» **EXERCISE DESCRIPTION**: Word for word, repeat every entry that appears below.

» **SUPPLIED DATA**:
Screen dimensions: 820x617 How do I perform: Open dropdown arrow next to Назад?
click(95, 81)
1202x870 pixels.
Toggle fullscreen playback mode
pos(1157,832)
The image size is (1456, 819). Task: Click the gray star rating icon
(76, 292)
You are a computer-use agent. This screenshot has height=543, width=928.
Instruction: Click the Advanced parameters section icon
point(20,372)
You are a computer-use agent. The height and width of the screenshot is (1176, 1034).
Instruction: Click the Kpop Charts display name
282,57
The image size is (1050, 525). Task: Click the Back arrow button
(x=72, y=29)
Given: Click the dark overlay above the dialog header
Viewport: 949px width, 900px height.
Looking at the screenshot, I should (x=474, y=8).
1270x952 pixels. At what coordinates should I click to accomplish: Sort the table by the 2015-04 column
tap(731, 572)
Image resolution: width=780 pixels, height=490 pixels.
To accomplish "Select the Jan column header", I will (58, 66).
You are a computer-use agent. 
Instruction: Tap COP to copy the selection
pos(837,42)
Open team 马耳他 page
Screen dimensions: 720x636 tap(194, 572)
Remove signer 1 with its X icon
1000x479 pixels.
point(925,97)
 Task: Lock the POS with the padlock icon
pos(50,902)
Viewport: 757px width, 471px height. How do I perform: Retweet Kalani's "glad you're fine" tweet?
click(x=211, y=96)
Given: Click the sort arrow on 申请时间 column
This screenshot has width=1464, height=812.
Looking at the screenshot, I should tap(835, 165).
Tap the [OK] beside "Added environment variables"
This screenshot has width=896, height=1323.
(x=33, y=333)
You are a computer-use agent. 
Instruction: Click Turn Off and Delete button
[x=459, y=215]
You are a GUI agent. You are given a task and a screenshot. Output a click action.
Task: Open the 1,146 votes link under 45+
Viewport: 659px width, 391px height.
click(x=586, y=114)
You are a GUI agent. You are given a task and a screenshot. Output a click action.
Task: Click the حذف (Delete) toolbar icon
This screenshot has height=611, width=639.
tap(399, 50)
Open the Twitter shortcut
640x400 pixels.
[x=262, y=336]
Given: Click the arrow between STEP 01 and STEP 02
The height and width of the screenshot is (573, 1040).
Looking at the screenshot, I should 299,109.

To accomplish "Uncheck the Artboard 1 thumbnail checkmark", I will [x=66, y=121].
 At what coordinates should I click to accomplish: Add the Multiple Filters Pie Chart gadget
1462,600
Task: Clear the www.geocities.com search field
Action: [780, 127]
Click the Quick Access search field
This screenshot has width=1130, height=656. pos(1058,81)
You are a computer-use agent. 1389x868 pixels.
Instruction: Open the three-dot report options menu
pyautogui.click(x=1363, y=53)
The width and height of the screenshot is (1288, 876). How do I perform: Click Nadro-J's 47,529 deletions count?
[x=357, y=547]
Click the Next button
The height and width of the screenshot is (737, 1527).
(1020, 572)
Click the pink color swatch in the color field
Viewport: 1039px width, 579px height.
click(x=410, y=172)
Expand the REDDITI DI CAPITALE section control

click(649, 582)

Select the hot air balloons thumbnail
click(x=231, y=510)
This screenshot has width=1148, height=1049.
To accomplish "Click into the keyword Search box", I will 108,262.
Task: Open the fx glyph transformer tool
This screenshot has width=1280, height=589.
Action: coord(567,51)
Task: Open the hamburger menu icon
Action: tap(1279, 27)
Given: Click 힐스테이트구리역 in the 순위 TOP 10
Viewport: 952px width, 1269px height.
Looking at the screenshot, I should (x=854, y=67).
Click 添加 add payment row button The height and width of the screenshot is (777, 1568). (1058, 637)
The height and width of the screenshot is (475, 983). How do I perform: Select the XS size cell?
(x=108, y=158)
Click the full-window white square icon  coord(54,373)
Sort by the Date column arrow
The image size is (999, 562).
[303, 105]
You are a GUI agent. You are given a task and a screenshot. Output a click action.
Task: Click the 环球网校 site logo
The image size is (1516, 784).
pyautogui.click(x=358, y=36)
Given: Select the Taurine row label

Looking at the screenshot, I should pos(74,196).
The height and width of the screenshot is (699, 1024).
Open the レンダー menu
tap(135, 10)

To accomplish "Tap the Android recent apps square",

» **COMPLETED EXERCISE**:
Screen dimensions: 820x617 How do I perform: Open dropdown arrow next to Назад?
click(95, 81)
1202x870 pixels.
Toggle fullscreen playback mode
pos(1157,832)
The image size is (1456, 819). Task: Click the gray star rating icon
(76, 292)
You are a computer-use agent. This screenshot has height=543, width=928.
Instruction: Click the Advanced parameters section icon
point(20,372)
You are a computer-use agent. The height and width of the screenshot is (1176, 1034).
Instruction: Click the Kpop Charts display name
282,57
The image size is (1050, 525). Task: Click the Back arrow button
(x=72, y=29)
Given: Click the dark overlay above the dialog header
Viewport: 949px width, 900px height.
Looking at the screenshot, I should (x=474, y=8).
1270x952 pixels. At what coordinates should I click to accomplish: Sort the table by the 2015-04 column
tap(731, 572)
Image resolution: width=780 pixels, height=490 pixels.
To accomplish "Select the Jan column header", I will (58, 66).
You are a computer-use agent. 
Instruction: Tap COP to copy the selection
pos(837,42)
Open team 马耳他 page
Screen dimensions: 720x636 tap(194, 572)
Remove signer 1 with its X icon
1000x479 pixels.
point(925,97)
 Task: Lock the POS with the padlock icon
pos(50,902)
Viewport: 757px width, 471px height. How do I perform: Retweet Kalani's "glad you're fine" tweet?
click(x=211, y=96)
Given: Click the sort arrow on 申请时间 column
This screenshot has width=1464, height=812.
Looking at the screenshot, I should tap(835, 165).
Tap the [OK] beside "Added environment variables"
This screenshot has width=896, height=1323.
(x=33, y=333)
You are a computer-use agent. 
Instruction: Click Turn Off and Delete button
[x=459, y=215]
You are a GUI agent. You are given a task and a screenshot. Output a click action.
Task: Open the 1,146 votes link under 45+
Viewport: 659px width, 391px height.
click(x=586, y=114)
You are a GUI agent. You are given a task and a screenshot. Output a click action.
Task: Click the حذف (Delete) toolbar icon
This screenshot has height=611, width=639.
tap(399, 50)
Open the Twitter shortcut
640x400 pixels.
[x=262, y=336]
Given: Click the arrow between STEP 01 and STEP 02
The height and width of the screenshot is (573, 1040).
Looking at the screenshot, I should 299,109.

To accomplish "Uncheck the Artboard 1 thumbnail checkmark", I will [x=66, y=121].
 At what coordinates should I click to accomplish: Add the Multiple Filters Pie Chart gadget
1462,600
Task: Clear the www.geocities.com search field
Action: [780, 127]
Click the Quick Access search field
This screenshot has width=1130, height=656. pos(1058,81)
You are a computer-use agent. 1389x868 pixels.
Instruction: Open the three-dot report options menu
pyautogui.click(x=1363, y=53)
The width and height of the screenshot is (1288, 876). How do I perform: Click Nadro-J's 47,529 deletions count?
[x=357, y=547]
Click the Next button
The height and width of the screenshot is (737, 1527).
(1020, 572)
Click the pink color swatch in the color field
Viewport: 1039px width, 579px height.
click(x=410, y=172)
Expand the REDDITI DI CAPITALE section control

click(649, 582)

Select the hot air balloons thumbnail
click(x=231, y=510)
This screenshot has width=1148, height=1049.
To accomplish "Click into the keyword Search box", I will 108,262.
Task: Open the fx glyph transformer tool
This screenshot has width=1280, height=589.
Action: coord(567,51)
Task: Open the hamburger menu icon
Action: tap(1279, 27)
Given: Click 힐스테이트구리역 in the 순위 TOP 10
Viewport: 952px width, 1269px height.
Looking at the screenshot, I should (x=854, y=67).
Click 添加 add payment row button The height and width of the screenshot is (777, 1568). (1058, 637)
The height and width of the screenshot is (475, 983). How do I perform: Select the XS size cell?
(x=108, y=158)
Click the full-window white square icon  coord(54,373)
Sort by the Date column arrow
The image size is (999, 562).
[303, 105]
You are a GUI agent. You are given a task and a screenshot. Output a click action.
Task: Click the 环球网校 site logo
The image size is (1516, 784).
pyautogui.click(x=358, y=36)
Given: Select the Taurine row label

Looking at the screenshot, I should pos(74,196).
The height and width of the screenshot is (699, 1024).
Open the レンダー menu
tap(135, 10)

To accomplish "Tap the Android recent apps square",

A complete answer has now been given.